__PROVIDED PASSAGE__.

++++++

Question

Force $$A$$ has a horizontal component of 3 pounds and a vertical component of 4 pounds. Force $$B$$ has a horizontal component of 5 pounds and a vertical component of 12 pounds. (a) What is the strength of force $$A$$ ? What angle does this force vector make with the horizontal? (Give a numerical approximation in degrees.) (b) What is the strength of force $$B$$ ? What angle does this force vector make with the horizontal? (Give a numerical approximation in degrees.) (c) What is the component of force $$A$$ in the direction of force $$B$$ ?

Answer

## Question1.a:

**step1 Calculate the Strength of Force A**

A force vector can be represented by its horizontal and vertical components. The strength, or magnitude, of the force is the length of the vector. For a right-angled triangle formed by the horizontal component, the vertical component, and the force vector itself, the strength can be found using the Pythagorean theorem.

++++++

__INFORMATION SUPPLIED__.

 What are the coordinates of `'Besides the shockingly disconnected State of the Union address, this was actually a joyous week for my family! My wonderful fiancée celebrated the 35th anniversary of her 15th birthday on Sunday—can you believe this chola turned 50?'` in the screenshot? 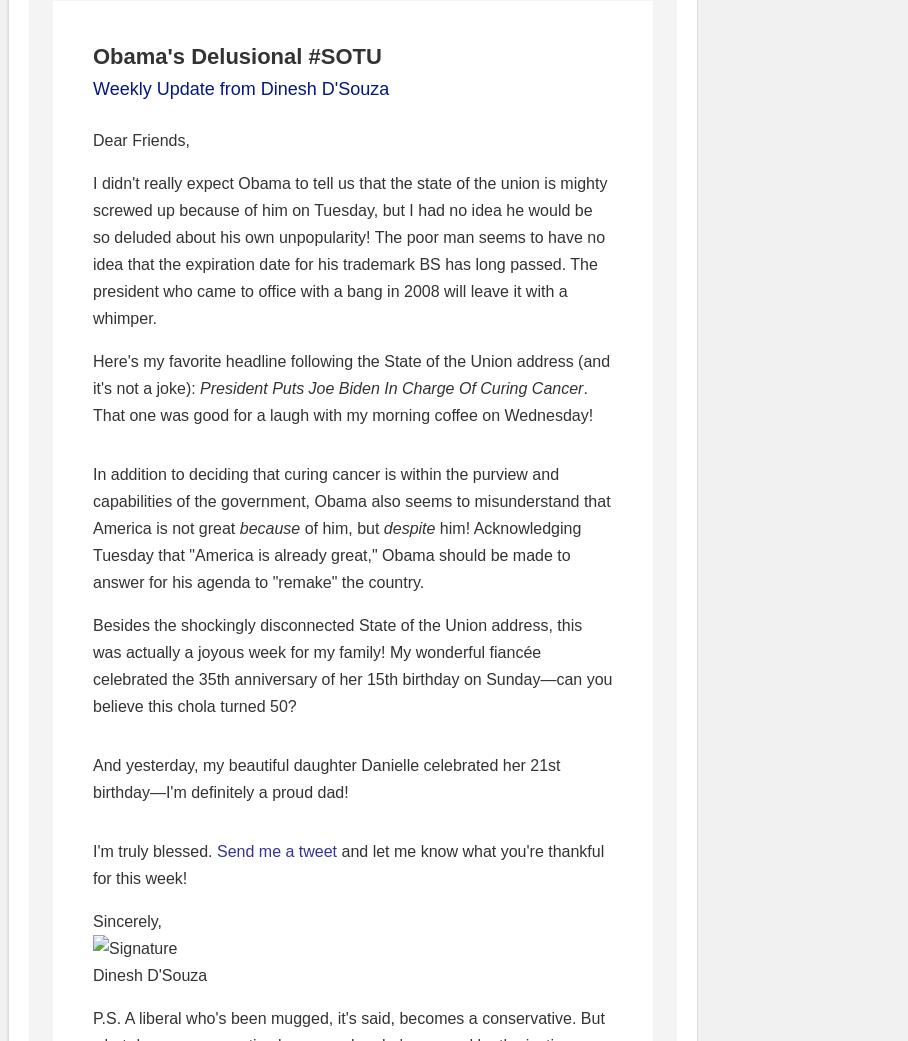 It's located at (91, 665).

++++++

__SHORT PROBLEM 1__.
Decide whether each statement agrees with the force-vector solution. Answer yes or no, and quote the words of the solution that settle it.
(a) Force B has a vertical component of 12 pounds.
(b) The solution describes the strength of a force as the angle the vector makes with the horizontal.
(c) The solution says the strength can be found with the law of cosines.
__SHORT PROBLEM 2__. Continue the force-vector solution from its last sentence.

__WRITTEN REPLY 1__.
(a) Yes: "a vertical component of 12 pounds"
(b) No: "The strength, or magnitude, of the force is the length of the vector."
(c) No: "the strength can be found using the Pythagorean theorem."

__WRITTEN REPLY 2__.
$$\text{Strength} = \sqrt{(\text{Horizontal Component})^2 + (\text{Vertical Component})^2}$$

Given: Horizontal component of Force A ($$A_x$$) = 3 pounds, Vertical component of Force A ($$A_y$$) = 4 pounds. Substitute these values into the formula:

$$\text{Strength of Force A} = \sqrt{3^2 + 4^2} = \sqrt{9 + 16} = \sqrt{25} = 5 \text{ pounds}$$

**step2 Calculate the Angle of Force A with the Horizontal**

The angle that a force vector makes with the horizontal can be found using trigonometry. In a right-angled triangle, the tangent of an angle is the ratio of the opposite side (vertical component) to the adjacent side (horizontal component). To find the angle, we use the arctangent (inverse tangent) function.

$$\text{Angle} = \arctan\left(\frac{\text{Vertical Component}}{\text{Horizontal Component}}\right)$$

Given: Vertical component of Force A = 4 pounds, Horizontal component of Force A = 3 pounds. Substitute these values into the formula:

$$\text{Angle of Force A} = \arctan\left(\frac{4}{3}\right) \approx 53.13^\circ$$

## Question1.b:

**step1 Calculate the Strength of Force B**

Similar to Force A, the strength of Force B is calculated using the Pythagorean theorem, combining its horizontal and vertical components.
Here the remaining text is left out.